• [Exercise task 1] List every figure written in digits in the excerpt on the Gazette editorial about the UN.
• [Exercise task 2] Render this sentence from the excerpt on the Gazette editorial about the UN in French: "Progress has been unconscionably slow in eliminating tariffs on imports from the world’s poorest economies."
• [Exercise task 3] Resume the excerpt on the Gazette editorial about the UN, starting after its final sentence.

** START OF Text to read **

In an unsigned editorial, the conservative Montreal-based Gazette wrote (9/18): "Whether the words now agreed to by the 191-member UN will mean anything when the time comes to commit soldiers and material remains to be seen. But it is a major step forward for the UN membership to recognize formally that the human rights of citizens must trump the sovereign rights of governments. So many of the other goals the UN wanted to achieve were sensible, necessary and achievable...until they hit the wall of intractable self-interest.... It is a disgrace that the UN has allowed chronic human-rights abusers to chair its Human Rights Commission.... The definition of terrorism...should have been resolved at last week’s meeting.... The real split at the UN is the usual one: between developing countries and the developed world.... But among the dashed hopes of a 60th-anniversary reform of the UN, the most serious was the failure to set a real timetable for helping the developing world out of poverty.... This is the heart of the matter. A definition of terrorism is only a step toward the end goal, which is the establishment of a more equitable world, free from exploitation and deadly poverty.... Progress has been unconscionably slow in eliminating tariffs on imports from the world’s poorest economies. Agricultural subsidies in the West have yet to be dismantled even though they harm small farmers and a fledging private sector in poor countries. All in all, not a stunning achievement."

** END OF Text to read **
** START OF Entries provided **

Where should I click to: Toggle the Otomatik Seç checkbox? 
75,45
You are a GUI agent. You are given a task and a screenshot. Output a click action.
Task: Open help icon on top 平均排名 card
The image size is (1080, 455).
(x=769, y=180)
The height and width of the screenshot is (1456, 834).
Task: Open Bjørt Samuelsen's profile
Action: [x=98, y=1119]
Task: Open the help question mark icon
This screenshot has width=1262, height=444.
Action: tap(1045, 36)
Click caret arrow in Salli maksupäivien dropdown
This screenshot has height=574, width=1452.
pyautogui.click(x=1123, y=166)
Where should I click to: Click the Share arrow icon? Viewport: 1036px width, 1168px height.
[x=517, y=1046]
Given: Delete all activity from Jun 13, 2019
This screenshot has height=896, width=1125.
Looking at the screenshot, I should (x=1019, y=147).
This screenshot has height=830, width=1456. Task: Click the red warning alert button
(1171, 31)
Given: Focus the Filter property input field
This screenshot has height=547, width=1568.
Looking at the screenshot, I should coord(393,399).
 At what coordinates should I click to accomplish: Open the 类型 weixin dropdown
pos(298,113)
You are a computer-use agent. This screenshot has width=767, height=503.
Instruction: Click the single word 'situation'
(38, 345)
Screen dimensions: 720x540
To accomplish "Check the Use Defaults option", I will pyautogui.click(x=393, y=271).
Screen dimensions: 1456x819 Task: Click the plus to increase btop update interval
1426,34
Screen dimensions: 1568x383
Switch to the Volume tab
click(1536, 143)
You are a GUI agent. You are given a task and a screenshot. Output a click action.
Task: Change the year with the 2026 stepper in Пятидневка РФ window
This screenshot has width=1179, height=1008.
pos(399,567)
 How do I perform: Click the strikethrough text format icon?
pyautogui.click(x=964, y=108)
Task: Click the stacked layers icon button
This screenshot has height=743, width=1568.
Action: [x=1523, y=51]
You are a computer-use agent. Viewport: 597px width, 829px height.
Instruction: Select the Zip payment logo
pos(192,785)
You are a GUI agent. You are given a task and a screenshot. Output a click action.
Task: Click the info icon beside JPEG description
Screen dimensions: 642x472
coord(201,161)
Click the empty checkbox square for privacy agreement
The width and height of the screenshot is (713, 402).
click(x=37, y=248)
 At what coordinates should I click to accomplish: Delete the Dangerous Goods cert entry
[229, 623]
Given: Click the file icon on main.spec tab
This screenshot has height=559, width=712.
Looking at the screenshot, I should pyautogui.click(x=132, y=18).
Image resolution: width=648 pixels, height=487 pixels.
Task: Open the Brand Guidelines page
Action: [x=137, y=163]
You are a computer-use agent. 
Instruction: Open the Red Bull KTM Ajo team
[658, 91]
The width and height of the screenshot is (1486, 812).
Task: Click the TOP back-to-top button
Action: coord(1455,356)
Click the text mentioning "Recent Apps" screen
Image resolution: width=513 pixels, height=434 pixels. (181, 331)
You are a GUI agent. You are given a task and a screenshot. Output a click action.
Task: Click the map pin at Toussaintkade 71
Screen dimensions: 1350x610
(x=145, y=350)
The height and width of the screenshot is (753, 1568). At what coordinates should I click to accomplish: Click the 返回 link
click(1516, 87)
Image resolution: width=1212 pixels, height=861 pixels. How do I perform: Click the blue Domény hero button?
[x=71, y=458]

** END OF Entries provided **

• [Reply 1]
9/18
191
60th

• [Reply 2] Les progrès ont été d'une lenteur inadmissible dans l'élimination des droits de douane sur les importations en provenance des économies les plus pauvres du monde.

• [Reply 3]
"Cautious UN Reform"
The centrist Winnipeg Free Press opined (9/16): "UN Secretary General Kofi Annan thought that the package of proposals to reform the organization that was presented to the summit of world leaders...was a disgraceful disappointment.... Unfortunately, two of his major suggestions involved giving more power to his own office and expanding the number of permanent members of the Security Council.... U.S. President George Bush, on the other hand, thought the reform package was just jim-dandy. But Mr. Bush does not much like the UN, and has made it clear that his government will not be bound nor governed by it when international tendencies conflict with U.S. interests. Mr. Bush's new envoy to the UN, John Bolton...previously subverted Mr. Annan's reform package by proposing more than 700 amendments to it.... The dilution of Mr. Annan's reform package was...broadly supported.... Responsibility to Protect...gives the United Nations the right and the responsibility to use military force to intervene when a government refuses or is unable to prevent genocide, war crimes or human rights violations against its own people. This is a major step forward, if it is ever used the way it is intended.... Canada has given the UN a tool to stop it [genocide in Darfur]...but, a tool is of no use unless the will to use it also exists. That is where the UN truly needs reforming."
"The U.N. Fails To Lead"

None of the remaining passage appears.